Piriformis syndrome is sciatic nerve entrapment at the greater sciatic notch caused by an abnormal condition of the piriformis muscle (e.g. traumatic injury (most often), hypertrophy, inflammation, anatomic variations). It accounts for about 6% of sciatica cases. Typically, enlargement of the piriformis muscle is observed on the CT and MR images [18]. In addition, anterior displacement of the sciatic nerve or high T2 weighted signal intensity may be observed (Figure 20).

Figure 20.

Figure 20

Piriformis syndrome in a 35-year-old female patient with a history of a traffic accident involvement 7 days previously, and complaining of persistent hip pain radiating to the posterior of her right thigh, as well as numbness in the right foot. Axial CT image reveals an intramuscular piriformis haematoma causing enlargement of the muscle.

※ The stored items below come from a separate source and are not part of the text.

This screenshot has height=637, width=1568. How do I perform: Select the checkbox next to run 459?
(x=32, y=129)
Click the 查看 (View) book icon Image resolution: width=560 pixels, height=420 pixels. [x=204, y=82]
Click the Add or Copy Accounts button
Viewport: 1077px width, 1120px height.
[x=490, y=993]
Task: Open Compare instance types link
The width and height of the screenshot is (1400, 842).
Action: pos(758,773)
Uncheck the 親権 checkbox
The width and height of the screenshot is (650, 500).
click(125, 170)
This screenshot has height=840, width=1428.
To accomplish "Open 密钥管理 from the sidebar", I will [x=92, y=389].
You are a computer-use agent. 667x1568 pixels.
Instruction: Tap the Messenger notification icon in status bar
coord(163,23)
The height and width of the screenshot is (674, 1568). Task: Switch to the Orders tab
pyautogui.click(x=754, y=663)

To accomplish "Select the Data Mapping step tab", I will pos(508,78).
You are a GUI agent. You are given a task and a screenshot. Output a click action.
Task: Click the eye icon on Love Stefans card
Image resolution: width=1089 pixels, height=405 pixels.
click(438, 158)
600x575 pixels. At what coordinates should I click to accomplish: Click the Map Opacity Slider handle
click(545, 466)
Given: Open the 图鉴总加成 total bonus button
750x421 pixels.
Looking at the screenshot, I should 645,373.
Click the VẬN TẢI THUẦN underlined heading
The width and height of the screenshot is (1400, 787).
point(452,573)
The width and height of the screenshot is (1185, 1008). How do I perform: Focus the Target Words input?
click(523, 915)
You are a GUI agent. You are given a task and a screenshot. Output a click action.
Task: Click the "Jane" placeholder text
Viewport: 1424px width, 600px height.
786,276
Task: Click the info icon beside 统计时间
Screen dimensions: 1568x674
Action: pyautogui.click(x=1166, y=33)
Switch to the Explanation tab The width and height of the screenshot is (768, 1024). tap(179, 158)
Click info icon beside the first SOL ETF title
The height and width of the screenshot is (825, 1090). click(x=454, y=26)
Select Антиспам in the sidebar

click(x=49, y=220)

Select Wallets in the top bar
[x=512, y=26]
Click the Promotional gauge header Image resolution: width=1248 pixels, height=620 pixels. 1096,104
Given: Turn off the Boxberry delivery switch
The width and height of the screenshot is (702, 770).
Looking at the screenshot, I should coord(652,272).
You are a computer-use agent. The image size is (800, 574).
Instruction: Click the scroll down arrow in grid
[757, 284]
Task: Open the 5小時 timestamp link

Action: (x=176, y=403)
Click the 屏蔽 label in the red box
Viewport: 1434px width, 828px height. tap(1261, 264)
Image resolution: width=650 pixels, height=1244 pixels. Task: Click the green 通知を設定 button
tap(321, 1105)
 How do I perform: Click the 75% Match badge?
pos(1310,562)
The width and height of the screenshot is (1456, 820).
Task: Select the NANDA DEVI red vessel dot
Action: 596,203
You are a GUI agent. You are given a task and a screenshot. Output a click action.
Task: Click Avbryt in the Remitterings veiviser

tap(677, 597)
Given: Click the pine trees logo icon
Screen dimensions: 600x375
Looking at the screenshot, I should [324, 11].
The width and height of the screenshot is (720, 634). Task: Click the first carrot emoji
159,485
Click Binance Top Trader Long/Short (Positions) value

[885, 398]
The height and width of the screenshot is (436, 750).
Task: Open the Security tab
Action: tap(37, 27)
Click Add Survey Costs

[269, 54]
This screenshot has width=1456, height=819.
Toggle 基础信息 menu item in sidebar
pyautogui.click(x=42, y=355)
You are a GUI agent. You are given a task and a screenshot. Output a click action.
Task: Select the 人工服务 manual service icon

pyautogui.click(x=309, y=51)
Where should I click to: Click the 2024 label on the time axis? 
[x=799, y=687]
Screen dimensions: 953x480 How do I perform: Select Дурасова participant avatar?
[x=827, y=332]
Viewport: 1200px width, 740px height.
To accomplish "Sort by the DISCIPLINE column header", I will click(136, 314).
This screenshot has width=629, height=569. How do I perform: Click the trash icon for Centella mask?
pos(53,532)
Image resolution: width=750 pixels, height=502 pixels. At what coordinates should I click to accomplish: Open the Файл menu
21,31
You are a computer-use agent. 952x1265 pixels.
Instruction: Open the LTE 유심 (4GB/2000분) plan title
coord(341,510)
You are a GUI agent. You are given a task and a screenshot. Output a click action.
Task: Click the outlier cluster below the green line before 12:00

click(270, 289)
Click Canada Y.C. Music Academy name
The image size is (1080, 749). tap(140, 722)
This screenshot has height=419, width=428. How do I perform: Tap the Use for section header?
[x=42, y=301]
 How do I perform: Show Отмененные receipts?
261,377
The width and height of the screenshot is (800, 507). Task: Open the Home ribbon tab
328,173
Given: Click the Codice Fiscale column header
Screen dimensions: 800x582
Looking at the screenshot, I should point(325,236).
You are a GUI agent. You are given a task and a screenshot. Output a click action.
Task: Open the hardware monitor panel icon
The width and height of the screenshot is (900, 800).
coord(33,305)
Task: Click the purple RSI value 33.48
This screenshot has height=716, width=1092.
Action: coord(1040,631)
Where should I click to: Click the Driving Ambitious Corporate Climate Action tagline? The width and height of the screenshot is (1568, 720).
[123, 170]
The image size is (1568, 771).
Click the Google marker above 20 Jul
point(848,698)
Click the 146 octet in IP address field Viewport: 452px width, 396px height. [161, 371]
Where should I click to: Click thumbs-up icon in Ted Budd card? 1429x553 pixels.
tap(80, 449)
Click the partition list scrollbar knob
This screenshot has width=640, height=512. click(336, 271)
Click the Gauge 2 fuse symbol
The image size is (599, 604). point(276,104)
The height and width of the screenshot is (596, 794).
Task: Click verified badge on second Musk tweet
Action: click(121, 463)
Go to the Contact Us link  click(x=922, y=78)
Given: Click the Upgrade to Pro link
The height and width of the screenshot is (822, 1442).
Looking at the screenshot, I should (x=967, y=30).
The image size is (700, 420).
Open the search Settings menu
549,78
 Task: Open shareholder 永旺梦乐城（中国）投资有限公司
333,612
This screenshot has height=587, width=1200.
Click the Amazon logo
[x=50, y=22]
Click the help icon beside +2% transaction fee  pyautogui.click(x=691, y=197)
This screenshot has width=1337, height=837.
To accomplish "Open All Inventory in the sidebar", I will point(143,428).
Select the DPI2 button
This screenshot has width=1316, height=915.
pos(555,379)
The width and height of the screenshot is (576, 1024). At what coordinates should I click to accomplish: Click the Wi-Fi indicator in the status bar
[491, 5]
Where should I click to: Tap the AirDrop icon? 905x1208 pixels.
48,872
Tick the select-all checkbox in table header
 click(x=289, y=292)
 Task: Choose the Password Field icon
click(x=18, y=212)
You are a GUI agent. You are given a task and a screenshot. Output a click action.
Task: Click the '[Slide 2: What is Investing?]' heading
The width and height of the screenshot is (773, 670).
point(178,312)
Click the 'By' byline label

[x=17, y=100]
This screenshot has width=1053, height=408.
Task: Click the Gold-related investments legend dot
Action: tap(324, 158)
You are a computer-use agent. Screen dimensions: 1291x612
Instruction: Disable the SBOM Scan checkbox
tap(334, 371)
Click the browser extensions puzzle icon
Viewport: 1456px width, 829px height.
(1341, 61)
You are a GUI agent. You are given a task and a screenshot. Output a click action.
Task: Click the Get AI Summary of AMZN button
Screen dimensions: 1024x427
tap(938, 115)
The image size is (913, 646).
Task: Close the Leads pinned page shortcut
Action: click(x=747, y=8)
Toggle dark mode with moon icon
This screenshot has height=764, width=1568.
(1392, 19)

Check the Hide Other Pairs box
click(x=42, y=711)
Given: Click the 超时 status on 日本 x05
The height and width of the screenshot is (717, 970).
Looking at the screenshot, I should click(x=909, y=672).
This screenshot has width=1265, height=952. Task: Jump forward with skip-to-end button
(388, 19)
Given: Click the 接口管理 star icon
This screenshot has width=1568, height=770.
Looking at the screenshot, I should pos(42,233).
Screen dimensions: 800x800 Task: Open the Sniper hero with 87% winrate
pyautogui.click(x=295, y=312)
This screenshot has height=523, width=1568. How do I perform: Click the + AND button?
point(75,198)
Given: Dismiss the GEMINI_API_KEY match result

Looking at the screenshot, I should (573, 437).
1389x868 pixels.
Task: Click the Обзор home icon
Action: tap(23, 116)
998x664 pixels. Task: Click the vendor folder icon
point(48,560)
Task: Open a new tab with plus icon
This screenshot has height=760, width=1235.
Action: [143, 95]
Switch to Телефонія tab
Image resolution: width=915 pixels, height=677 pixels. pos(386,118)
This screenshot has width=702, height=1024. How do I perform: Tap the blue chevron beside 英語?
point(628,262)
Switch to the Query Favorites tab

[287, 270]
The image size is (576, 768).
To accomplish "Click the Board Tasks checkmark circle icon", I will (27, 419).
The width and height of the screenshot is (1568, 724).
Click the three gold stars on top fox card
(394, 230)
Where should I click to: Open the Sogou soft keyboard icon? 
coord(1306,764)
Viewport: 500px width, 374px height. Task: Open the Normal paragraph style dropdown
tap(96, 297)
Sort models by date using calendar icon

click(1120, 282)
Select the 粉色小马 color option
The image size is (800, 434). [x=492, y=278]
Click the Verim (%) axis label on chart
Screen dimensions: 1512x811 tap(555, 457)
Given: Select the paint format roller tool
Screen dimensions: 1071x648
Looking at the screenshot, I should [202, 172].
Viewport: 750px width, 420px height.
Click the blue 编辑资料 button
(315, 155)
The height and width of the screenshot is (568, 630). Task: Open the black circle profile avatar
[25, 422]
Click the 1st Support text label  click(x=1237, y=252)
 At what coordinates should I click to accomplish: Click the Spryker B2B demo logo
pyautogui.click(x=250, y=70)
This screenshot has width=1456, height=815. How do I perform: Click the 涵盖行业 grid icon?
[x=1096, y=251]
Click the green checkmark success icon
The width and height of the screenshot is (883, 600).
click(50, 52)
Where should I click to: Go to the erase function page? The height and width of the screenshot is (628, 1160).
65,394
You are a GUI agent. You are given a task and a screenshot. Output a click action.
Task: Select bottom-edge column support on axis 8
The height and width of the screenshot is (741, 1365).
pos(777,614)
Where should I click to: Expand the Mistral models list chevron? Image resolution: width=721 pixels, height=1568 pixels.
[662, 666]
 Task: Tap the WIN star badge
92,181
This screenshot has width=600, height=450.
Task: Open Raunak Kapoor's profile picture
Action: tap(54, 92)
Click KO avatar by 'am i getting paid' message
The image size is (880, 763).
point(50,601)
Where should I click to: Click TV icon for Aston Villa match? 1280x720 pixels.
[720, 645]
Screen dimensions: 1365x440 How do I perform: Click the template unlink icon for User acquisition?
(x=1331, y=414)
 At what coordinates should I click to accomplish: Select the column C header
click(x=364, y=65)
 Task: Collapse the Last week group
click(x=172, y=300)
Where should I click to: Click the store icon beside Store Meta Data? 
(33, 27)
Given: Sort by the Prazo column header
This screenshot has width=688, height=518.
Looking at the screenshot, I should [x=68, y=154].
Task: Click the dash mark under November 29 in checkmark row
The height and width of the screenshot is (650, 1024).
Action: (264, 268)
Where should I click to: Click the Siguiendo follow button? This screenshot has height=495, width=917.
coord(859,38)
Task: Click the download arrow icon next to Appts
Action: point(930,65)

In addition, thickening and anterior displacement of the right sciatic nerve are seen (arrows).

Pregnancy

Pregnancy-related sciatica may be caused by the direct compression of the nerve roots or secondary to the possible ischaemia of the neural elements caused by compression of the aorta or vena cava by the gravid uterus [19].

Secondary to radiotherapy

Post-radiation neuropathy is a rare condition and has usually been reported with involvements of the cervical and brachial plexus. It is most frequently observed following higher doses of radiation (>5000 rads). Peripheral nerves may be damaged following radiotherapy either directly (by the harmful effects of radiation itself) or indirectly (by diffuse fibrosis of tissues surrounding the nerve caused by radiation). Imaging reveals diffuse nerve thickening with no observable mass. Rarely, however, focal mass-like lesions similar to those of tumour recurrence may be observed, being hypointense on the T1 weighted and hyperintense on the T2 weighted MR images [20]. Contrast enhancement following intravenous administration of gadolinium may also be observed.

Osteoarthritis-related sciatica

Sciatica can be seen as a result of mechanical compression of the sciatic nerve related to degenerative changes (osteophyte formation) in the sacroiliac and hip joints, especially in elderly patients.